In contrast, the study found that when grandmothers view images of their adult child, they show stronger activation in an area of the brain associated with cognitive empathy. That indicates they may be trying to cognitively understand what their adult child is thinking or feeling and why, but not as much from the emotional side.
“Young children have likely evolved traits to be able to manipulate not just the maternal brain, but the grand maternal brain,” Rilling says. “An adult child doesn’t have the same cute ‘factor,’ so they may not illicit the same emotional response.”
On Mumsnet, one mum posted about a comment her own mother made that made her feel uneasy, she said: “So my darling mother has said a couple of times now ‘I’m totally overwhelmed. My love for my first grandchild is deeper than it was for my own kids, I think it’s because I don’t have the responsibility’.
“My relationship with my mum was virtually non existent growing up from the age of about 5. AIBU to think this is a bit odd? Especially as it’s said directly to me?”
What seems to be the common theme and reasoning is that grandparents don’t have as much responsibility and the need to discipline their grandchildren. With a lack of being that authority, it probably means less stress when spending time with them, which leads to their relationship being perceived as more loving.

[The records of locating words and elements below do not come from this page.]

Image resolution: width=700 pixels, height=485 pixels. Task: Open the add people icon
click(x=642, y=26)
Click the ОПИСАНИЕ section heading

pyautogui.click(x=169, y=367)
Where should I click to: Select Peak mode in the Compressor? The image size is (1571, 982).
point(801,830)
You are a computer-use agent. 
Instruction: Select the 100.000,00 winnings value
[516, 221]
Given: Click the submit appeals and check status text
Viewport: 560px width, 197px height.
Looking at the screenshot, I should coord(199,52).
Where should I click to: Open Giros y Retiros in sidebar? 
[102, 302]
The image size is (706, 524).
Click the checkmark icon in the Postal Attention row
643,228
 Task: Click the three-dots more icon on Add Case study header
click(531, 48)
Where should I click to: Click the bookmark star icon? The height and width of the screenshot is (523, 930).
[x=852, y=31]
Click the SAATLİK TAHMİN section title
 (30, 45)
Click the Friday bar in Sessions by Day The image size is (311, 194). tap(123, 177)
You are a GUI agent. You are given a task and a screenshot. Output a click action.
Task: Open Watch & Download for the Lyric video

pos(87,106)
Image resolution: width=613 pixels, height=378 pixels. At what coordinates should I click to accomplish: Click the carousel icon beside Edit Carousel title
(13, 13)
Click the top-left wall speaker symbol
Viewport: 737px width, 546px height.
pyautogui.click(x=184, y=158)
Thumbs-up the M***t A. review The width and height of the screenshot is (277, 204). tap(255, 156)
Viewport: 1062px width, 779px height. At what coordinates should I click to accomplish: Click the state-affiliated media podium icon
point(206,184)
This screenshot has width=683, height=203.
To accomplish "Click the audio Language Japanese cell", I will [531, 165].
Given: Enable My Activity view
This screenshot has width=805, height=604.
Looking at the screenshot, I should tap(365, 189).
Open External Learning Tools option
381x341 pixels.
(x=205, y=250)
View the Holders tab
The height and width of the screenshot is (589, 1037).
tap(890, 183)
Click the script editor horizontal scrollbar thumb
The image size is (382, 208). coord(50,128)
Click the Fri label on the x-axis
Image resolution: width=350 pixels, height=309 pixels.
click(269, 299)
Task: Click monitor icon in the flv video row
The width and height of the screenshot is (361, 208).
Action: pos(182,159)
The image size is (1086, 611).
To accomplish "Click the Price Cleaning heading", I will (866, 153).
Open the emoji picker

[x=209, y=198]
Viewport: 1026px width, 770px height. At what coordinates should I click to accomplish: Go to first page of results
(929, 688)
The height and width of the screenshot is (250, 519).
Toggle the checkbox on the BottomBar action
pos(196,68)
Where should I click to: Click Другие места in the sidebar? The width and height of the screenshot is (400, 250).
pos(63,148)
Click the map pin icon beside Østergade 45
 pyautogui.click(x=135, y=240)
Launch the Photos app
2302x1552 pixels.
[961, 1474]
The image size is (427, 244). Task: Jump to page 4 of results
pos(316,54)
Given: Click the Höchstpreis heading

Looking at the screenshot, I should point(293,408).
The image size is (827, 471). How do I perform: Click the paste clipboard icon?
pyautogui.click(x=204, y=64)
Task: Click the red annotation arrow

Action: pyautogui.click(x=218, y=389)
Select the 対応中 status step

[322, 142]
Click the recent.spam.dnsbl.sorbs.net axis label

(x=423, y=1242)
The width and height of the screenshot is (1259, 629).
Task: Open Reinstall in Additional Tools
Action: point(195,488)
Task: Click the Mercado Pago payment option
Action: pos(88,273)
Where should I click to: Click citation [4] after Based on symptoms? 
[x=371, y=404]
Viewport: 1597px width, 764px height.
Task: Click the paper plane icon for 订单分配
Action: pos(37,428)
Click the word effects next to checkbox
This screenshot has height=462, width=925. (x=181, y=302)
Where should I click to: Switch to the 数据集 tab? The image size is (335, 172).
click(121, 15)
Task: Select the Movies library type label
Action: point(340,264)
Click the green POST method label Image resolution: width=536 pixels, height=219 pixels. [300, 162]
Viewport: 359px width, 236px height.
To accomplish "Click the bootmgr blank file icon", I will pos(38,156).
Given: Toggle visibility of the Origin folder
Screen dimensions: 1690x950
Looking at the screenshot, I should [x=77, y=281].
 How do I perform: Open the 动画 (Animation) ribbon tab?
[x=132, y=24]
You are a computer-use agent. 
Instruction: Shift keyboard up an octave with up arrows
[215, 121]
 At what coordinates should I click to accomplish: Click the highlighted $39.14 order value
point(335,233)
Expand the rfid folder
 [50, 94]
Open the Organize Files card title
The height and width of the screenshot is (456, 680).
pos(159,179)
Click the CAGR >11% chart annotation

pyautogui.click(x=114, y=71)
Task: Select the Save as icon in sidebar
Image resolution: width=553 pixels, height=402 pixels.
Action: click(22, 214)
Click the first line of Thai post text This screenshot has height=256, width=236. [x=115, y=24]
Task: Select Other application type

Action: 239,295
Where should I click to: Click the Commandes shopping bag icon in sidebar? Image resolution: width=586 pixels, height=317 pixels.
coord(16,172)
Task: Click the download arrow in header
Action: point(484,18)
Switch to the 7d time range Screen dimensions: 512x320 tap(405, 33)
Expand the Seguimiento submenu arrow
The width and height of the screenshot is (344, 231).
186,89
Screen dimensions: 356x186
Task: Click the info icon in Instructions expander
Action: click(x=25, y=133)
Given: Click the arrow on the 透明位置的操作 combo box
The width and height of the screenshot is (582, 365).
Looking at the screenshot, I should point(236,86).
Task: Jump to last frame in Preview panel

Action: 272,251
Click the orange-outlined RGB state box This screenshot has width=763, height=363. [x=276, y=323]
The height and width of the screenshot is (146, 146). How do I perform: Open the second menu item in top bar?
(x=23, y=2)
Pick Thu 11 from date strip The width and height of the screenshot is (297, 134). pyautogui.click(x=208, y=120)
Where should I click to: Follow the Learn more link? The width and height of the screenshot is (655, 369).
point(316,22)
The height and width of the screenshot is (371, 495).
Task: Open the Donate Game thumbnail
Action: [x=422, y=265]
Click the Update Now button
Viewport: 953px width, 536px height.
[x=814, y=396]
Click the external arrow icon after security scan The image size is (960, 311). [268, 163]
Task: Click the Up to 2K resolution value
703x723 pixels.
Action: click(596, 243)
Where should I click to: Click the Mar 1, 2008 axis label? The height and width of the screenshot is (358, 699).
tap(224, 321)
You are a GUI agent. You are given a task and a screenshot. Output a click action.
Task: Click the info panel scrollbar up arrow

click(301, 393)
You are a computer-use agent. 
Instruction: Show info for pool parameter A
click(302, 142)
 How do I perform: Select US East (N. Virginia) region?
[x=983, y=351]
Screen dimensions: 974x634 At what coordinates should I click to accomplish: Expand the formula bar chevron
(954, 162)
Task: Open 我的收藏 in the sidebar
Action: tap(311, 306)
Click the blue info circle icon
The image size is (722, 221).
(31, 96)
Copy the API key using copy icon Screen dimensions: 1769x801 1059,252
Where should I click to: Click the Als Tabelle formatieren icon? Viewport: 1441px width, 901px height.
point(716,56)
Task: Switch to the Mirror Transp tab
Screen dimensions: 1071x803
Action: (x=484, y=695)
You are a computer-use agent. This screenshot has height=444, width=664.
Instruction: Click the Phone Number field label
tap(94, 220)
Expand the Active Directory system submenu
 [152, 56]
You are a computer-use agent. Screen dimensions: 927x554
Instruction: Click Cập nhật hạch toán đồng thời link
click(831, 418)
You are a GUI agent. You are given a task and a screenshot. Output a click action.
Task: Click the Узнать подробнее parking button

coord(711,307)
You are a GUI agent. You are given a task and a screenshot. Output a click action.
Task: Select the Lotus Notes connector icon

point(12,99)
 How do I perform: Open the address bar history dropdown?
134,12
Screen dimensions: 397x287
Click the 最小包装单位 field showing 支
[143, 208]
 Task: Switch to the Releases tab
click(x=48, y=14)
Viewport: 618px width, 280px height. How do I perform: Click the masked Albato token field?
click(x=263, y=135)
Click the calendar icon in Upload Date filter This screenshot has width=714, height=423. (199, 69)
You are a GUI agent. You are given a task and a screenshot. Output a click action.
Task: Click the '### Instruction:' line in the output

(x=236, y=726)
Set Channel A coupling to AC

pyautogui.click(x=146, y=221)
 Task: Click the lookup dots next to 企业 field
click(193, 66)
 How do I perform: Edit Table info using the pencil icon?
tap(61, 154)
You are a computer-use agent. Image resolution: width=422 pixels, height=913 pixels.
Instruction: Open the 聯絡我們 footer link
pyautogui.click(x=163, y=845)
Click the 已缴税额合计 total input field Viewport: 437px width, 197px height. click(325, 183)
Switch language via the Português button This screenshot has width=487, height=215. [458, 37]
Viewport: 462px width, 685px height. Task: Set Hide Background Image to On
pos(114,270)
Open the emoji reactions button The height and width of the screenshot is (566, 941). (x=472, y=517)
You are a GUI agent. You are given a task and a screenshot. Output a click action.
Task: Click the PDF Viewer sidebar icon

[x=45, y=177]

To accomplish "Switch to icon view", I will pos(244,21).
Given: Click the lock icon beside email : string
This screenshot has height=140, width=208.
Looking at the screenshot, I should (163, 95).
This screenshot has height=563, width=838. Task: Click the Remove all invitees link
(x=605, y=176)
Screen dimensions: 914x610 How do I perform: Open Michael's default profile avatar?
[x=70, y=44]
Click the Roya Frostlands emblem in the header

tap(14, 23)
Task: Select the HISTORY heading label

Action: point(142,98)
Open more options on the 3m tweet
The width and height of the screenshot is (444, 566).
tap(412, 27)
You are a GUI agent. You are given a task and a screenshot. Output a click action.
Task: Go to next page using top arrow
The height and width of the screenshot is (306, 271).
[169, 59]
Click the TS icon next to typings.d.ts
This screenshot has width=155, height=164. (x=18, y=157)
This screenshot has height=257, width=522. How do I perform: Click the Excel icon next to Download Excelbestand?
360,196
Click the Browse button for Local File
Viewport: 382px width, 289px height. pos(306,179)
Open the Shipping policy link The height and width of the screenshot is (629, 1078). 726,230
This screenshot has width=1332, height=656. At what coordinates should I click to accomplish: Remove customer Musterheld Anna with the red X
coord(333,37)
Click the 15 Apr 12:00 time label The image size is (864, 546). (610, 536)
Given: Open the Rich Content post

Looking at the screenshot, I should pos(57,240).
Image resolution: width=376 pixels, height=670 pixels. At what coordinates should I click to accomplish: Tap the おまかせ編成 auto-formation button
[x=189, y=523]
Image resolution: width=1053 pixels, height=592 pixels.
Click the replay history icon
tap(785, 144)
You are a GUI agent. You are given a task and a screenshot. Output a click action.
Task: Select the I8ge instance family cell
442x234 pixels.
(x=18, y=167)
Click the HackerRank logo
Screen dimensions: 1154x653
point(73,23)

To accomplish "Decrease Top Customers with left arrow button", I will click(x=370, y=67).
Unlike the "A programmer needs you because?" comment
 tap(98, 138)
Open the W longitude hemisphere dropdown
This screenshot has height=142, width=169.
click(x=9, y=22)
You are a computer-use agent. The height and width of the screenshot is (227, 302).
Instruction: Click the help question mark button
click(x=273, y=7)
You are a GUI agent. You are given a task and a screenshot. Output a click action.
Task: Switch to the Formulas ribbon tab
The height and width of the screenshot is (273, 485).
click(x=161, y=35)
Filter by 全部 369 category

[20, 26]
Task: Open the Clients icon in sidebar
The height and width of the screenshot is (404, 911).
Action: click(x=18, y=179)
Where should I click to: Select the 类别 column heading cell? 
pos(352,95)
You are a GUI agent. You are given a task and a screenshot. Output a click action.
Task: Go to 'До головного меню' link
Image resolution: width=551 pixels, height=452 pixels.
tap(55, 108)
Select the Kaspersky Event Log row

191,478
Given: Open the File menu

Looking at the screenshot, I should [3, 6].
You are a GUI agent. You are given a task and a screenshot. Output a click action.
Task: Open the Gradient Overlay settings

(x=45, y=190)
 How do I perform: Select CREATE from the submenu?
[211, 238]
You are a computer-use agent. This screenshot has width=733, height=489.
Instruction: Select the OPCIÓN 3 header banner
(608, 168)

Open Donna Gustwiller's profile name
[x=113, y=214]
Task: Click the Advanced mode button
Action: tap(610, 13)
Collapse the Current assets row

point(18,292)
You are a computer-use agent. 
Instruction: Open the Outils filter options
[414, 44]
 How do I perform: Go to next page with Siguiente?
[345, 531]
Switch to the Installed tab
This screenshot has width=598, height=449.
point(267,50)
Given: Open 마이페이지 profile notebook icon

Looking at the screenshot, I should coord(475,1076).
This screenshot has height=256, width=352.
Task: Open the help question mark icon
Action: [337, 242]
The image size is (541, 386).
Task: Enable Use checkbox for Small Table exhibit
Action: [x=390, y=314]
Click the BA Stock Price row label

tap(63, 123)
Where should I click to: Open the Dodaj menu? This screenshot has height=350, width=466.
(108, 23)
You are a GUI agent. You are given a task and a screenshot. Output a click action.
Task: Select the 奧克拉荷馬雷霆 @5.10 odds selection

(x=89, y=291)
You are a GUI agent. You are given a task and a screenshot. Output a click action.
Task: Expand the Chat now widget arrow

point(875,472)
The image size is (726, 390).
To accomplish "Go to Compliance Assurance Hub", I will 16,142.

Another grandparent said the feeling is different rather than “more”.
They wrote: “I adore both my children and my grandchildren. I was there when my 1st grandchild was born, and sat snuggling them while my darling daughter went for a bath and her darling husband had gone home to get supplies. I’ll never forget that morning, I honestly thought my heart was going to burst out of my chest. It was a very intense feeling of love.
“But the bit I really love is that I don’t have to stress and worry about them and I can take them home again when I’m running on empty. You don’t get that luxury with your own children….!! It’s love but a different one to loving your children.”